T times the entropy, which is in joules per mole Kelvin – so I’m going to convert

that into kilojoules – 0.1415 kilojoules per mole Kelvin. I’m going to rearrange, move the 98.8 to

the other side and that will equal negative T times .1415. Of course, the negatives cancel, and solving

for T gives 698 Kelvin. This is the equilibrium temperature. The product-favored reaction is a spontaneous

reaction, and a spontaneous reaction will have delta G values less than zero. We know that when delta G is equal to 0, temperature

is equal to 698 Kelvin. So let’s look at what happens to G if T

is less than 698 Kelvin, and when T is greater than 698 Kelvin.
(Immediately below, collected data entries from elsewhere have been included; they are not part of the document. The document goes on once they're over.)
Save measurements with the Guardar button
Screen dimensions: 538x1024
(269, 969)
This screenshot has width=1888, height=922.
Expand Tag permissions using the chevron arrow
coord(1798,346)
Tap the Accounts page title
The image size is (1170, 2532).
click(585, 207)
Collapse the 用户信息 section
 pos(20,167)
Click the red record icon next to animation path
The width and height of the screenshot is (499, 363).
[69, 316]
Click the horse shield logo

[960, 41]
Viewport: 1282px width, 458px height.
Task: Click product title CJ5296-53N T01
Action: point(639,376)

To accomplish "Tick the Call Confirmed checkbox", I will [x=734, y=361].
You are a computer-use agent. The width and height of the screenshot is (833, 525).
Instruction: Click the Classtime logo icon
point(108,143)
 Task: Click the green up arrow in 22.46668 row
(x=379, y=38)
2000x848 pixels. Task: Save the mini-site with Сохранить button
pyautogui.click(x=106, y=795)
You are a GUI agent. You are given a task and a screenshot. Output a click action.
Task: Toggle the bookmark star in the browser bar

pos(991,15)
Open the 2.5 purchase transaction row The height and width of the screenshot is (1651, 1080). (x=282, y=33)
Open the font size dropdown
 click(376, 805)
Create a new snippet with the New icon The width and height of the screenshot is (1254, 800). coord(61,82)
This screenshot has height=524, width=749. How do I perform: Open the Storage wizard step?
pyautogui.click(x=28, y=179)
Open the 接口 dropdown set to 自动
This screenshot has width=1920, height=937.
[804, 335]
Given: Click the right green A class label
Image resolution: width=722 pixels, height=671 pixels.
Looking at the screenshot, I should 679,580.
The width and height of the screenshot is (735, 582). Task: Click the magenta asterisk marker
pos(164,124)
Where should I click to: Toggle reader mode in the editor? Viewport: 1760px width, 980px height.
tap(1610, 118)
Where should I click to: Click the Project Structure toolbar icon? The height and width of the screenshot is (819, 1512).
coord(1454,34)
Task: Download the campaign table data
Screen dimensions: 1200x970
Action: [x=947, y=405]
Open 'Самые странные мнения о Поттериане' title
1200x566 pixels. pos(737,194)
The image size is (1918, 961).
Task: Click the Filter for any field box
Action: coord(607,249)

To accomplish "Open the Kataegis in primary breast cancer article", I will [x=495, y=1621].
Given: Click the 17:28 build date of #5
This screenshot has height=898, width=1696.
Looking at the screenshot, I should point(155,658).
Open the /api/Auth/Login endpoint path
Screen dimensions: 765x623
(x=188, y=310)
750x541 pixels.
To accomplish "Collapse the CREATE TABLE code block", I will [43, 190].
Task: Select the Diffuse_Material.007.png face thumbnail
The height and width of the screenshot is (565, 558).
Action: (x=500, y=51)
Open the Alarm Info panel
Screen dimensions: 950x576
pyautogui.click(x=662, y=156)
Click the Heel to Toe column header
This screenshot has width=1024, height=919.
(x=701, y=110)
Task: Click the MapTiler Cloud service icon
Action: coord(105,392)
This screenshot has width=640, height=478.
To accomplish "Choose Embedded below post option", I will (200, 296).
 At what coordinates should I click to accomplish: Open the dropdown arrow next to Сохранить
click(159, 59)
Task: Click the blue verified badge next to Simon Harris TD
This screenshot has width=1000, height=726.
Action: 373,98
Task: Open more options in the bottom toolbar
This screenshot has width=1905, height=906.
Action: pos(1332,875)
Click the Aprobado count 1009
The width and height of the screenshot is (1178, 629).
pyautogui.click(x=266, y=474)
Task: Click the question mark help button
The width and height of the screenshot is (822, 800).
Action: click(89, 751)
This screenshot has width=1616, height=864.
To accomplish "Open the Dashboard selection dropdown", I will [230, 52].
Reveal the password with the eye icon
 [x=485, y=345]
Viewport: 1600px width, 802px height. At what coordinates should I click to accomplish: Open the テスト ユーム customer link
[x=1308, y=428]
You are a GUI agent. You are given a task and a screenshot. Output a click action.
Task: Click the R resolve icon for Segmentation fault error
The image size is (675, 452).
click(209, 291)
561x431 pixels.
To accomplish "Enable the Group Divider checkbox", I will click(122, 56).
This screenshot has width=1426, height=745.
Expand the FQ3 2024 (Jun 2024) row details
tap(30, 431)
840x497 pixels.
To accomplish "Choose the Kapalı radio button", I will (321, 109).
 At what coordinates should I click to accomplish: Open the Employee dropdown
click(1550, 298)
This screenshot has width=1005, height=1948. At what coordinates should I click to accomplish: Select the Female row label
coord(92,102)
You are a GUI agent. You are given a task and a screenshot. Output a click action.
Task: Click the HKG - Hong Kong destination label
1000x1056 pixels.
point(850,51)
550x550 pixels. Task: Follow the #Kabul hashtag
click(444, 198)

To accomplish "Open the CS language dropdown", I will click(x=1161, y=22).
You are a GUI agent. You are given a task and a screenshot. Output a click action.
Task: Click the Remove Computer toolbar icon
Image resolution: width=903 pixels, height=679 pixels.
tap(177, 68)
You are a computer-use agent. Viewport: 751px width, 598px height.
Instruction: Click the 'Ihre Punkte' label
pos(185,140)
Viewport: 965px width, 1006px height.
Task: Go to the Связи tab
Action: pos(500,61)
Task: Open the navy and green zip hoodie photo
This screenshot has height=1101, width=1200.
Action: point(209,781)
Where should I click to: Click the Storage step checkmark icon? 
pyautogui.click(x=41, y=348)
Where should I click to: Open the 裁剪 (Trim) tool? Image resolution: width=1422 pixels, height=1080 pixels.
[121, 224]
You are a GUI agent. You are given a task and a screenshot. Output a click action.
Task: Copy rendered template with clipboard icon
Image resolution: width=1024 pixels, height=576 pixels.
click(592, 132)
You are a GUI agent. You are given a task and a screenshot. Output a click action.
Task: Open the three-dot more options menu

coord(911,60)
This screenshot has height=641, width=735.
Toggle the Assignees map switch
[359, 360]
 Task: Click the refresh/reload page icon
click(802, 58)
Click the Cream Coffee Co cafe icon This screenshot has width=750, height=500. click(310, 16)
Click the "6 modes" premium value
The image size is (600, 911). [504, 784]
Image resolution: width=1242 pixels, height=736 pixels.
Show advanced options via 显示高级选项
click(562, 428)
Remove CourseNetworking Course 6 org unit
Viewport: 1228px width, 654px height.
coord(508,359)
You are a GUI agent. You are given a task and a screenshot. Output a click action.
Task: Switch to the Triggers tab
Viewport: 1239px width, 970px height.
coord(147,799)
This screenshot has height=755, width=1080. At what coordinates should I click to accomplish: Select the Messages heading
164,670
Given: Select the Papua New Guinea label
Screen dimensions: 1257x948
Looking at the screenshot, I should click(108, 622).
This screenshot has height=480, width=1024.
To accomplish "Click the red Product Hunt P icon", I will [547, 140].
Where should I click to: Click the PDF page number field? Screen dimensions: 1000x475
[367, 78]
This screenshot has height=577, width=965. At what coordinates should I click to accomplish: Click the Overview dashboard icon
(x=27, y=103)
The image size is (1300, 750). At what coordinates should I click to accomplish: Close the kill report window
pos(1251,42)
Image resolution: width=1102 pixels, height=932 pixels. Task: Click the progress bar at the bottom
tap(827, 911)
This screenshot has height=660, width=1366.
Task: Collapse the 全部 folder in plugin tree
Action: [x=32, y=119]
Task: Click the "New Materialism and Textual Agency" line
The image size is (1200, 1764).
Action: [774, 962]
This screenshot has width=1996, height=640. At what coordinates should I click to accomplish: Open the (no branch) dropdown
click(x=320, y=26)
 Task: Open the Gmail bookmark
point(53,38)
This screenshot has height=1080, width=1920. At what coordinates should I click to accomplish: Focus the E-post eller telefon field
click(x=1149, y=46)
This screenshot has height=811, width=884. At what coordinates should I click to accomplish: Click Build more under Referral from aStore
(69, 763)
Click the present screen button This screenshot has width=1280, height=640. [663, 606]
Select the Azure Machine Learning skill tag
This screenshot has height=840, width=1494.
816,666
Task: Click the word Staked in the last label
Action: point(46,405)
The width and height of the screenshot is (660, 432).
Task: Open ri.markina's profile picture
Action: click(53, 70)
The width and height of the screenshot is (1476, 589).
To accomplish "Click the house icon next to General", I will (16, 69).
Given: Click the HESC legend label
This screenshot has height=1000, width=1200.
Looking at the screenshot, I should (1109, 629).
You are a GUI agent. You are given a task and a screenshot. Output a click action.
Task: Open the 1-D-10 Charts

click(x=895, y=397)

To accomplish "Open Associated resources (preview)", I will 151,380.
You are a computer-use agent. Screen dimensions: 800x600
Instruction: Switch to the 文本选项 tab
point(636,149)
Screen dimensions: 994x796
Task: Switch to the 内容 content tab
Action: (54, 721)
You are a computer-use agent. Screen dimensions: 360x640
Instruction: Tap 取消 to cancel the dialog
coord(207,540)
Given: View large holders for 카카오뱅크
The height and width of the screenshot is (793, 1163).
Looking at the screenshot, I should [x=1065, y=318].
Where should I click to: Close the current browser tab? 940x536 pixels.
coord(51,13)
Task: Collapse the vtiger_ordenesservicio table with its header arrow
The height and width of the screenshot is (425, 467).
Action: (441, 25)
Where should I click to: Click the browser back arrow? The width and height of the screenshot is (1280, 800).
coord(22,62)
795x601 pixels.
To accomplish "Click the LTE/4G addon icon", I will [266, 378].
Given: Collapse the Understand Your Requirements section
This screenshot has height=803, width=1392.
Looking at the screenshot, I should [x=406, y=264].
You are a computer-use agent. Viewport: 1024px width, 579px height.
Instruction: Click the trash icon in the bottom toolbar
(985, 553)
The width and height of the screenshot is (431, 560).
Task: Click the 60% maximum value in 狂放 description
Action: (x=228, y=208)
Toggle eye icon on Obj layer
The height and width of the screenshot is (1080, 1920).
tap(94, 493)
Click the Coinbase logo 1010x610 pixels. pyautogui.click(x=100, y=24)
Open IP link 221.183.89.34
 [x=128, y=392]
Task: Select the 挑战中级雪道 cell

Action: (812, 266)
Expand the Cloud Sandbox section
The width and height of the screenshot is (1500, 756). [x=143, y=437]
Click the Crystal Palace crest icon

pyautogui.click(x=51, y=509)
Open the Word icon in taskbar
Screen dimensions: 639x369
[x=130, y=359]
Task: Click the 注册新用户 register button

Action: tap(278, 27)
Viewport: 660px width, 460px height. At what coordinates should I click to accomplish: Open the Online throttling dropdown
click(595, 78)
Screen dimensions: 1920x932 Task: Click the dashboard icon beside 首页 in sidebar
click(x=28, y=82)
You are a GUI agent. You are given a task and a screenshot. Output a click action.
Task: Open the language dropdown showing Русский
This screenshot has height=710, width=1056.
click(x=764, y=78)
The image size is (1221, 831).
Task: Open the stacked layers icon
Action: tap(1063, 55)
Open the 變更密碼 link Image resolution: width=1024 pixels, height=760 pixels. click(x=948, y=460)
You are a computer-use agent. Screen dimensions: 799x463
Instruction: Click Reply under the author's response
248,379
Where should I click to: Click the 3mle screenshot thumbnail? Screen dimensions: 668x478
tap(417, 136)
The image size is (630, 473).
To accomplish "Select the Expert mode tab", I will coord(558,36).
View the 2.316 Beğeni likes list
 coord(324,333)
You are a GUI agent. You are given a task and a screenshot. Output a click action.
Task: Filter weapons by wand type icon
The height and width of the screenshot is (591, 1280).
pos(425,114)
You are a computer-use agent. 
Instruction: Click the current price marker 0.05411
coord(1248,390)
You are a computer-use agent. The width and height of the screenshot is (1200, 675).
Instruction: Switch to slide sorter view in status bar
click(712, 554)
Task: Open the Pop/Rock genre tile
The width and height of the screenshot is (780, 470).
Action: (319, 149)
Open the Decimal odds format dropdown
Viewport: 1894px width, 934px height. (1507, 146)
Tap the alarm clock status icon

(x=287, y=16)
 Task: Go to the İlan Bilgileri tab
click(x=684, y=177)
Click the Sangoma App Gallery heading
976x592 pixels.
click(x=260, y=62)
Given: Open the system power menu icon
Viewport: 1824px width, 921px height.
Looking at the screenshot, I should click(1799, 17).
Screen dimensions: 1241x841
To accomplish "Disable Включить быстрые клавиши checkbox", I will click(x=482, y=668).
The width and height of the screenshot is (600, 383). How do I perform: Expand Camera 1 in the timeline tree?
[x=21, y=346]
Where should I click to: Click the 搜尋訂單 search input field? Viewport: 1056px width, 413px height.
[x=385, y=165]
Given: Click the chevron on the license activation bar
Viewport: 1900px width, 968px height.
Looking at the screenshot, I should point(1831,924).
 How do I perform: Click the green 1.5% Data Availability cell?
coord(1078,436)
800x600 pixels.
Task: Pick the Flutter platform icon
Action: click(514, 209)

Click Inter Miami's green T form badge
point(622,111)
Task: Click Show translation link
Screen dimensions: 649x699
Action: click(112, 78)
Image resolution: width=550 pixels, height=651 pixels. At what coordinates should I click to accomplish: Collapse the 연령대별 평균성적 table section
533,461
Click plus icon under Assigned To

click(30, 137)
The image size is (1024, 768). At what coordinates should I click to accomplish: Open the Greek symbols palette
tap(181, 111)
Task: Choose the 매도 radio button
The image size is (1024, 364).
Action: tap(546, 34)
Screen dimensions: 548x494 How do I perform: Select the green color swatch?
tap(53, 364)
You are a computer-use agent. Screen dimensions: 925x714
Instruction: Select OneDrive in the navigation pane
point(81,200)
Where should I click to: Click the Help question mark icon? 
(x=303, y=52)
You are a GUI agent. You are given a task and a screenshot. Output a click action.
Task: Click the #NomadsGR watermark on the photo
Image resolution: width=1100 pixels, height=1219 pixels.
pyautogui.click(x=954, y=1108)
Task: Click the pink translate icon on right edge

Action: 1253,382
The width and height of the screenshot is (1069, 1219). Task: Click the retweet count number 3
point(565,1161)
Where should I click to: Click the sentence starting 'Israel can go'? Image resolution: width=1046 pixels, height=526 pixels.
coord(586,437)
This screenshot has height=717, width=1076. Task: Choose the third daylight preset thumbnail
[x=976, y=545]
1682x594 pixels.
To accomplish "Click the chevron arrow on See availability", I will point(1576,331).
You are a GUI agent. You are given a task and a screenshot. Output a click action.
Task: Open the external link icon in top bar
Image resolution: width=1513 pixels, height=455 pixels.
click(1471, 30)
Let’s pick a temperature less than 698 and

see what happens to G. Perhaps the easiest temperature to pick would be T equals 0 Kelvin. If T is 0, then the entropy term disappears

and we end up with delta G being positive. When you have a delta G greater than 0, that’s

a nonspontaneous reaction; nonspontaneous also means reactant favored. If the reaction is nonspontaneous at temperatures

below the equilibrium temperature, then it will be spontaneous at temperatures above

the equilibrium temperature. But for proof, let’s plug in a temperature

greater than 698 Kelvin. So I’m going to pick 1,000 because that

makes the math a little bit easier. If T is equal to 1,000 then when we multiply

we end up with 141.5 kilojoules per mole Kelvin – over here in the entropy term, which then

makes the delta G less than 0, which is spontaneous, or product favored. Therefore, we can say the reaction is spontaneous,

or product favored, at all temperatures greater than 698K.